Lazarettschiff…
Die Futoro Dos ist für uns ein ungewohntes Terrain. Schon am ersten Tag hatten wir unsere ersten Blessuren. Am 2. Tag ging es gleich weiter. Schon im Bett drehte sich Herwart um und schon hatte er ein Loch im Kopf. Ein kleines Regal war ihm im Wege. Im Laufe des Tages kamen Verletzungen am Bein dazu. Beim Abendessen zubereiten schnitt ich mich in den Daumen und Herwart aus lauter Solidarität schnitt sich auch in den Daumen. Die erste Hilfe Box von der Futuro Dos war also immer griffbereit.
Heute zogen wir weiter um nach 25 Seemeilen in Plaka (Lronidhion) längs am Kai festzumachen.
Das kleine Dorf mit seinem Hafen ist ein absolut friedvoller Platz, der touristisch so gut wie nicht erschlossen ist. Es gibt ein paar Tavernen entlang dem Ufers, die im Sommer geöffnet haben.
Nachdem das Boot festgemacht war, sind wir zu den Tavernen um endlich mal wieder Cappuccino Fredo zu trinken. Wir genossen nach 2 Jahren den kalten Kaffee.
Zurück an Bord wurde eine Runde geschwommen um sich anschließend ums Abendessen zu kümmern. Herwart und ich haben das Abendessen bereitet und unsere Gastgeber hatten heute Küchenurlaub.

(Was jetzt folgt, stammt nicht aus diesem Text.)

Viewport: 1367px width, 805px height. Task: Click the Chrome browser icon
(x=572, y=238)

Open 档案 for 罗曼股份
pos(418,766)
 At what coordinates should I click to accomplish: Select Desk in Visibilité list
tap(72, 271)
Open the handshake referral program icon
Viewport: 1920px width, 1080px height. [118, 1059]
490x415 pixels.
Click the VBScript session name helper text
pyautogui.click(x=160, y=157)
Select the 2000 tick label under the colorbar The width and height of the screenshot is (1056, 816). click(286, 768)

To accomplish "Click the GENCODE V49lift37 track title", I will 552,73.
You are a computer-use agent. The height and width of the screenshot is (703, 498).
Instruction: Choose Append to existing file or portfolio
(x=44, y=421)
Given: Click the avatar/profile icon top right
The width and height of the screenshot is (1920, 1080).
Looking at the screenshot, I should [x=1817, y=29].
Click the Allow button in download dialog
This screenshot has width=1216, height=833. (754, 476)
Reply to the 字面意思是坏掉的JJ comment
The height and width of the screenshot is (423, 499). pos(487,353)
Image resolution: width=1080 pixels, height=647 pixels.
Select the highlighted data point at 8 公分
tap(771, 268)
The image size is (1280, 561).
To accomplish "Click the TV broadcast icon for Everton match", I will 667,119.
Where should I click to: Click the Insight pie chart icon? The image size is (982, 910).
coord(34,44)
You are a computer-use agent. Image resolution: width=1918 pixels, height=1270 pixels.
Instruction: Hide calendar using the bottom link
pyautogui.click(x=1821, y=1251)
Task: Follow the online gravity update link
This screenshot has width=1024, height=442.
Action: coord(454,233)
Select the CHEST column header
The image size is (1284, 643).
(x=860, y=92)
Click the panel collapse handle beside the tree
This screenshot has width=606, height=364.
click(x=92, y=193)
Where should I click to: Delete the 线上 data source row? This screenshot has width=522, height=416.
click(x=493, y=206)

Nun genießen wir einen guten Rotwein und das tolle Ambiente hier. Soeben habe ich mit meinem Papa telefoniert und er erzählte dass es in München heute Nacht 4 Grad haben wird. Ohhhhhh das ist echt kalt. Da haben wir Glück dass wir derzeit in Greece sein können.
Morgen wollen wir weiter ziehen mal gucken wo unser Anker sich eingraben wird.